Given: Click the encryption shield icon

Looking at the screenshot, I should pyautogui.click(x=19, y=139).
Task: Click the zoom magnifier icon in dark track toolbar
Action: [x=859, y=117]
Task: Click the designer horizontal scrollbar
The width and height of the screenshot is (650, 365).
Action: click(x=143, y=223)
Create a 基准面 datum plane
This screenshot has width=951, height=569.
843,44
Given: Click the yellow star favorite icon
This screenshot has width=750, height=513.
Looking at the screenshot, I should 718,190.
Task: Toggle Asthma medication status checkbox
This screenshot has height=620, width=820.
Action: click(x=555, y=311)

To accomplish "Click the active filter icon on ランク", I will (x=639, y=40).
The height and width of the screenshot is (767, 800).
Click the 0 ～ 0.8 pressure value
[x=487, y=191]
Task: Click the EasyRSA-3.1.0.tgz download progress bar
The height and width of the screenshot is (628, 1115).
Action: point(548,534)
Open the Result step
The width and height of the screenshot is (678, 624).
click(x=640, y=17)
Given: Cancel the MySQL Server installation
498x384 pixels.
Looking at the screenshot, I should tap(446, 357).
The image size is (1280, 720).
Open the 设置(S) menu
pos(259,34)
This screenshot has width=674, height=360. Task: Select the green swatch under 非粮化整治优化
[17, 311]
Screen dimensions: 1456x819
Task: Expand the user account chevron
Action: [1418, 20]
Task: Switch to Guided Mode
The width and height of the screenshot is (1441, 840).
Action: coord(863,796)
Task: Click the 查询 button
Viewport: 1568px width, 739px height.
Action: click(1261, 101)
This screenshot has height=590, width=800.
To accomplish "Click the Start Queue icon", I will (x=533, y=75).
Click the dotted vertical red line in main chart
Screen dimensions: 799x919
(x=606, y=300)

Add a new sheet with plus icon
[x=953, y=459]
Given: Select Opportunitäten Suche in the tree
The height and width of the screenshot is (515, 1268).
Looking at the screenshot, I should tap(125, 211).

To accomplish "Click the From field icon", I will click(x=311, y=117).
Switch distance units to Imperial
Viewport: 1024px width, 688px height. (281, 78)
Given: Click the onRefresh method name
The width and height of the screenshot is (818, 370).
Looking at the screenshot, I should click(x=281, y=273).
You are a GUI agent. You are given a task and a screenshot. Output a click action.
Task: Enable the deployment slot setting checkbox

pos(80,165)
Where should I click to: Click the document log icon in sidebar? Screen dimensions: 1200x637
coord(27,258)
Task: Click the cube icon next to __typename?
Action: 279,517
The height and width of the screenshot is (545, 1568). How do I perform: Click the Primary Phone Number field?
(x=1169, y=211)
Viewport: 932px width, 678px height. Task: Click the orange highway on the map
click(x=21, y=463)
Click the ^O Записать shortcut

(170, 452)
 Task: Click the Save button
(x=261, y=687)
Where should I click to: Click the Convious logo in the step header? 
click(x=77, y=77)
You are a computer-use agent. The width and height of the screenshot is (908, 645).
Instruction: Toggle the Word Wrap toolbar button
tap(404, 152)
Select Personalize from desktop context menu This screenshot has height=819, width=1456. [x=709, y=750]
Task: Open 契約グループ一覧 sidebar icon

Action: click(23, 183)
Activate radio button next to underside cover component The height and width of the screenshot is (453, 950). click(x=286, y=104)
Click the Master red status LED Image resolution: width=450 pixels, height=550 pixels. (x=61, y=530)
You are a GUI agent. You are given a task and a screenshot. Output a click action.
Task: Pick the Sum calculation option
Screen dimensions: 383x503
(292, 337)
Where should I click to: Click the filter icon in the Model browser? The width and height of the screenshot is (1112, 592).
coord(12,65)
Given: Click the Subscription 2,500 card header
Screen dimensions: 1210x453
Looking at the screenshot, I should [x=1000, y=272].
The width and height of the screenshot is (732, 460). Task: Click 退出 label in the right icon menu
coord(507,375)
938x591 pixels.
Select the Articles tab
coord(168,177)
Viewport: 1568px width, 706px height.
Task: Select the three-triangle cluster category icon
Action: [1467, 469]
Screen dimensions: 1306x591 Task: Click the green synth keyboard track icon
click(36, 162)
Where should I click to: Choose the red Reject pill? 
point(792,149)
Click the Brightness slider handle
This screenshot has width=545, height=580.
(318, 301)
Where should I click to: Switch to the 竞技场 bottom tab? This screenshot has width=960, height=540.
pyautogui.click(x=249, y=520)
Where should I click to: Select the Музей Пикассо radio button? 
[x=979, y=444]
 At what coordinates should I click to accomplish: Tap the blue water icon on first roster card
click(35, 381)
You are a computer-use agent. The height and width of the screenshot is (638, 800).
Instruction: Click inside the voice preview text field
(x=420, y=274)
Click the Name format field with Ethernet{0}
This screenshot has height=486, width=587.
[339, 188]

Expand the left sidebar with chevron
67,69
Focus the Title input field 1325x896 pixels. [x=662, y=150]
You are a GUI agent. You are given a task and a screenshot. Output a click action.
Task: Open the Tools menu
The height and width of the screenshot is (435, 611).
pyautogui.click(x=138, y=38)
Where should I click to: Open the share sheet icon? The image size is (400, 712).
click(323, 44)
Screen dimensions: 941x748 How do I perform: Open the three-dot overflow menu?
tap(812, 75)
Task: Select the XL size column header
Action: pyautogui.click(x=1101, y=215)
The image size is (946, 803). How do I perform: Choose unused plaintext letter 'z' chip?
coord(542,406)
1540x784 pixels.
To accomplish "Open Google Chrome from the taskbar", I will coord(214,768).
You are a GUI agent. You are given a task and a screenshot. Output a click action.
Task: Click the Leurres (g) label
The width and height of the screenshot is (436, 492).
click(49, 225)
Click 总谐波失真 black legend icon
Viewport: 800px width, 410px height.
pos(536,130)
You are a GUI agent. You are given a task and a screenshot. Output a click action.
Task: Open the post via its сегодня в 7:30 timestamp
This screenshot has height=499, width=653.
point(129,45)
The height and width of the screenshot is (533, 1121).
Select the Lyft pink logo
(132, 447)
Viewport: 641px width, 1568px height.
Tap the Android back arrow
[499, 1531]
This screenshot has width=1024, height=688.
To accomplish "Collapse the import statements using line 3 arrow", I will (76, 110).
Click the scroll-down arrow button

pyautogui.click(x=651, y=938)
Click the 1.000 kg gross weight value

━━━━━━

(Requirement): Only the lines from the one that contains "Task: Open the post" to the end of the entries above should be given again, exactly and in full.

(Exercise solution):
Task: Open the post via its сегодня в 7:30 timestamp
This screenshot has height=499, width=653.
point(129,45)
The height and width of the screenshot is (533, 1121).
Select the Lyft pink logo
(132, 447)
Viewport: 641px width, 1568px height.
Tap the Android back arrow
[499, 1531]
This screenshot has width=1024, height=688.
To accomplish "Collapse the import statements using line 3 arrow", I will (76, 110).
Click the scroll-down arrow button

pyautogui.click(x=651, y=938)
Click the 1.000 kg gross weight value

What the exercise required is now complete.